WORK TO COMPLETE:
Count the lines below that contain the string "word", matching case exactly. Reply with the number alone.

MATERIAL FOR THIS TASK:
BEGIN

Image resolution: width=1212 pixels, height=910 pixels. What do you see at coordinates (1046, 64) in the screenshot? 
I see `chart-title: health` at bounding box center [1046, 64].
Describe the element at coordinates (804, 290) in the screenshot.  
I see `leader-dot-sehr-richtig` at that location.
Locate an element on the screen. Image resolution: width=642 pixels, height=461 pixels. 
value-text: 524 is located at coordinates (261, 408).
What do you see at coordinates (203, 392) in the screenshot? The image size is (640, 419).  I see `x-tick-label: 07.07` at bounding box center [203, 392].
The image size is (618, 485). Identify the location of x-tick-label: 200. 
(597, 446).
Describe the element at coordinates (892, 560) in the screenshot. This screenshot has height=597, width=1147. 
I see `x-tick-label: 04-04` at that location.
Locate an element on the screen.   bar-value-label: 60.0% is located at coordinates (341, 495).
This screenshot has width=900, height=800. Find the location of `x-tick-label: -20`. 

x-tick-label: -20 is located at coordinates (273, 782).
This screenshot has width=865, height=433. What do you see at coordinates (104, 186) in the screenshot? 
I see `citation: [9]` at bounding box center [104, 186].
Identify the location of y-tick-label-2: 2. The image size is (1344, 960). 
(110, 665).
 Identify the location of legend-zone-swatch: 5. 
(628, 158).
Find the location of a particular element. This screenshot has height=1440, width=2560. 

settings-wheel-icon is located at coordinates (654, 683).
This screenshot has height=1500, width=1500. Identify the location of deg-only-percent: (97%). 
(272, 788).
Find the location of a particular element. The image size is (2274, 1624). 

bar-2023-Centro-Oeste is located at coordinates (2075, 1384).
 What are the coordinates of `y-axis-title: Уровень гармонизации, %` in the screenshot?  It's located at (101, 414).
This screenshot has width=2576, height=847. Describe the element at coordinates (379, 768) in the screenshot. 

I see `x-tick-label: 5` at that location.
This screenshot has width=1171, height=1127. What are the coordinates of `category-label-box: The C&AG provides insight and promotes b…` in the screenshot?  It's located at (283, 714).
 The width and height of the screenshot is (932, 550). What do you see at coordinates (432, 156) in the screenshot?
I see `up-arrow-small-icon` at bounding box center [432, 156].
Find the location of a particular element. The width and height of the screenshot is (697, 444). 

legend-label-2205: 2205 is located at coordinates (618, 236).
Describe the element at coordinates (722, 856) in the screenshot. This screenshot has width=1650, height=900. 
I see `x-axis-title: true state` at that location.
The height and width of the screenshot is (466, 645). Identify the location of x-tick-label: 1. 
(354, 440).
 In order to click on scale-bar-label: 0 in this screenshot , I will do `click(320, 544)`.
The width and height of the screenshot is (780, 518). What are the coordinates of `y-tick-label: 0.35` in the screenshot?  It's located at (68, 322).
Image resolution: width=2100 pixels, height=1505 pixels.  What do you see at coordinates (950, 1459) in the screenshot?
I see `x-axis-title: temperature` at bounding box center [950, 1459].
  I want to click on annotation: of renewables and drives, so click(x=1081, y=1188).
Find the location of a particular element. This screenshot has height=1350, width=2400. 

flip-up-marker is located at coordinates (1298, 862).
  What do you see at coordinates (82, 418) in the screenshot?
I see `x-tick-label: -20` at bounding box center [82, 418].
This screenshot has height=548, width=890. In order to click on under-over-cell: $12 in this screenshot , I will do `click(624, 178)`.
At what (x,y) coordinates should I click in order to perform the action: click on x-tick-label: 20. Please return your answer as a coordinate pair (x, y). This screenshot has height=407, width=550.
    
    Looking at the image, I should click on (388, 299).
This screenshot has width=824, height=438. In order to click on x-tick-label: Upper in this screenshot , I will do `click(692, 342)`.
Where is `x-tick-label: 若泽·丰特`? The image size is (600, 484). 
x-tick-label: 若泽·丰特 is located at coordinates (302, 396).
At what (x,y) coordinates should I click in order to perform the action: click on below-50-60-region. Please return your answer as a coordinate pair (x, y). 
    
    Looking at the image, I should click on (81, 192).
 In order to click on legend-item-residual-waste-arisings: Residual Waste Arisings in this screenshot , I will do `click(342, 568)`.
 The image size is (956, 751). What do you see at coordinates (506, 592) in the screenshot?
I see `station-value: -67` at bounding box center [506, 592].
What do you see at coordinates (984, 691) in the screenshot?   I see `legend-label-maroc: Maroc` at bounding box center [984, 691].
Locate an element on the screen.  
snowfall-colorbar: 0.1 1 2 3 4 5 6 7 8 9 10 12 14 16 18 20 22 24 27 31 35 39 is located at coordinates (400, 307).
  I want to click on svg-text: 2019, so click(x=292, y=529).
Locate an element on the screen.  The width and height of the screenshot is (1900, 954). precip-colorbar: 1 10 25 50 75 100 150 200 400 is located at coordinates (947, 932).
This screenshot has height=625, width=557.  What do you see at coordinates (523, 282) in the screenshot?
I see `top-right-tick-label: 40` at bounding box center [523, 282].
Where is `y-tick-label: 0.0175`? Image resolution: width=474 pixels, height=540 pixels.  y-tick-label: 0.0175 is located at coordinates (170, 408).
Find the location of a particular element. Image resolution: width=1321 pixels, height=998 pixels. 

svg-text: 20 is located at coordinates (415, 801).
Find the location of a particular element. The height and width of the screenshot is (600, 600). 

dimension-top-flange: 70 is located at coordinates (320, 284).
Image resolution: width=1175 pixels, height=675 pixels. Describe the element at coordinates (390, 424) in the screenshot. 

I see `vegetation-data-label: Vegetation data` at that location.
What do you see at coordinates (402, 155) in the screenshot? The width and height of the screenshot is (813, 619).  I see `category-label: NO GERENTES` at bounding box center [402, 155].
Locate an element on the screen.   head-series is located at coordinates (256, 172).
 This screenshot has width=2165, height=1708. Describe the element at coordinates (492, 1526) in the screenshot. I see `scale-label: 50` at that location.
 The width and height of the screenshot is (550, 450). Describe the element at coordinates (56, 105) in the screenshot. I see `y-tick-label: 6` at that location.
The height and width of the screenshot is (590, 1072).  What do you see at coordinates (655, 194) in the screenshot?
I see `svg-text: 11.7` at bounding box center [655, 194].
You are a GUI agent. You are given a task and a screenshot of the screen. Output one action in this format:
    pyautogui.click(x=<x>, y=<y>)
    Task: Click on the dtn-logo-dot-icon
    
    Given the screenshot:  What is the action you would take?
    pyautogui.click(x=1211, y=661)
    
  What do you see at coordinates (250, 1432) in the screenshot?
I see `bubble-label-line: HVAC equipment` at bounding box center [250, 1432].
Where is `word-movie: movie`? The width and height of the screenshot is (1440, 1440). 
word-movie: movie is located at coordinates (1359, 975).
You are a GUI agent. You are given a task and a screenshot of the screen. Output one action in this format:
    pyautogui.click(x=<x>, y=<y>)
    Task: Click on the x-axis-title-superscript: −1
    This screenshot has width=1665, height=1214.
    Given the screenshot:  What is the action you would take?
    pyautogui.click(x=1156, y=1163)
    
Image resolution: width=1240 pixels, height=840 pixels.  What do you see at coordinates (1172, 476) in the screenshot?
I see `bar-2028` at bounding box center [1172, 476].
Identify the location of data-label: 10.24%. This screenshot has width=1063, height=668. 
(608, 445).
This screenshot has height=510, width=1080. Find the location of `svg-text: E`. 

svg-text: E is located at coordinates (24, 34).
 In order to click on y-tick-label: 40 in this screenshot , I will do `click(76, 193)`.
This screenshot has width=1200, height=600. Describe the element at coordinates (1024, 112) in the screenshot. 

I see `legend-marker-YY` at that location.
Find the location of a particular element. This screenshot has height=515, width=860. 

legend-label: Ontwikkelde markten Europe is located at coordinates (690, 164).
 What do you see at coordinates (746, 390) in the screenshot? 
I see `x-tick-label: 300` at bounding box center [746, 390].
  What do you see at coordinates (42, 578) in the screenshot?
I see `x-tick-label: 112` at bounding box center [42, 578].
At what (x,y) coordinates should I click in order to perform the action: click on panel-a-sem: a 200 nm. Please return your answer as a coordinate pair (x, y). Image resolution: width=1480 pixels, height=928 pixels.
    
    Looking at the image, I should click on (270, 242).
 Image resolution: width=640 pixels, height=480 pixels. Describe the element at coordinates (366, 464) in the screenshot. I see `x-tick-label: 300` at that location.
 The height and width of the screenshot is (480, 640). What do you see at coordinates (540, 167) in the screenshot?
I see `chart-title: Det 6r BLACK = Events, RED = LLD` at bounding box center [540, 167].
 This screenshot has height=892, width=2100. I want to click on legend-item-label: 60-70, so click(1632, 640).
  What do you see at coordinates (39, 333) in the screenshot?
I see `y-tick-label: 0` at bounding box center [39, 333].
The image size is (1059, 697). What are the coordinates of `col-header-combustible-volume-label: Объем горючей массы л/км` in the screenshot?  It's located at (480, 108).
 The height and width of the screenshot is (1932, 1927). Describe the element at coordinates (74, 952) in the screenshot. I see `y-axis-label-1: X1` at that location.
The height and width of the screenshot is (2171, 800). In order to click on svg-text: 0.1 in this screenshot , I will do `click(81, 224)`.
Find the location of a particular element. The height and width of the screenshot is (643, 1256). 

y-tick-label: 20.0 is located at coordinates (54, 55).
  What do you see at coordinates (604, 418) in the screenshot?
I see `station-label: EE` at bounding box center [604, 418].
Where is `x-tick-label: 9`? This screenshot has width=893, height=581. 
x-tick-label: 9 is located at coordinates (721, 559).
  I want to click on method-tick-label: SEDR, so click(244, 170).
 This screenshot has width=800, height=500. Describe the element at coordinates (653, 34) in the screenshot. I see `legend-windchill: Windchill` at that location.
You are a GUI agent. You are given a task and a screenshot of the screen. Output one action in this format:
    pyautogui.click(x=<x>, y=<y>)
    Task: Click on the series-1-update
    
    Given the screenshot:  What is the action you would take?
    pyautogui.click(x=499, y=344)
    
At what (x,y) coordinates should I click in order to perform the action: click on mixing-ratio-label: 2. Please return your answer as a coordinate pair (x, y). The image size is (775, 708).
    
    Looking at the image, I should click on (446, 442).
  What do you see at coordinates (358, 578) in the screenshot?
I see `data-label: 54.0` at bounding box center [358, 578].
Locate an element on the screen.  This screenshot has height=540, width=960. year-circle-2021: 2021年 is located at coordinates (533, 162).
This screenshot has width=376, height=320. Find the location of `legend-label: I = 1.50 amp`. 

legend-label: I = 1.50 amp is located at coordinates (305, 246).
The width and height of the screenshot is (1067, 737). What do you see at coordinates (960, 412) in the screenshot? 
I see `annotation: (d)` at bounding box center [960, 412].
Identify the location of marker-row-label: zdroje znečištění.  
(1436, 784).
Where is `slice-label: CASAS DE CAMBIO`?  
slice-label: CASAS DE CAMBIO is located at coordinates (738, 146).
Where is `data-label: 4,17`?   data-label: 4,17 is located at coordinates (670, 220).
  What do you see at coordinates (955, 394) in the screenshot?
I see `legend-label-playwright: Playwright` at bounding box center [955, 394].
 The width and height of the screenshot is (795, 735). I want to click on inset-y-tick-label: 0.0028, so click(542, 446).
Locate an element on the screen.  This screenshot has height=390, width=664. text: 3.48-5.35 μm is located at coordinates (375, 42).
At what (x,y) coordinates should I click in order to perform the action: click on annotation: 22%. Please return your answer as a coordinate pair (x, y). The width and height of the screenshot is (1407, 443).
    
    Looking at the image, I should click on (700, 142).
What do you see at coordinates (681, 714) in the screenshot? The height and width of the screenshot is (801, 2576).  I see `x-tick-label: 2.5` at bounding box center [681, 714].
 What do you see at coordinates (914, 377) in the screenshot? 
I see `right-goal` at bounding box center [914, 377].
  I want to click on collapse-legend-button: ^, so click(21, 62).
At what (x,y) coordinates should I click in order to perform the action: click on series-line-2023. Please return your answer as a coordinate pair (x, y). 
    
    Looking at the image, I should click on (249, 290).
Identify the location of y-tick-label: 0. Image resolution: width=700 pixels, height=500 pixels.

END

WRITTEN RESPONSE:
2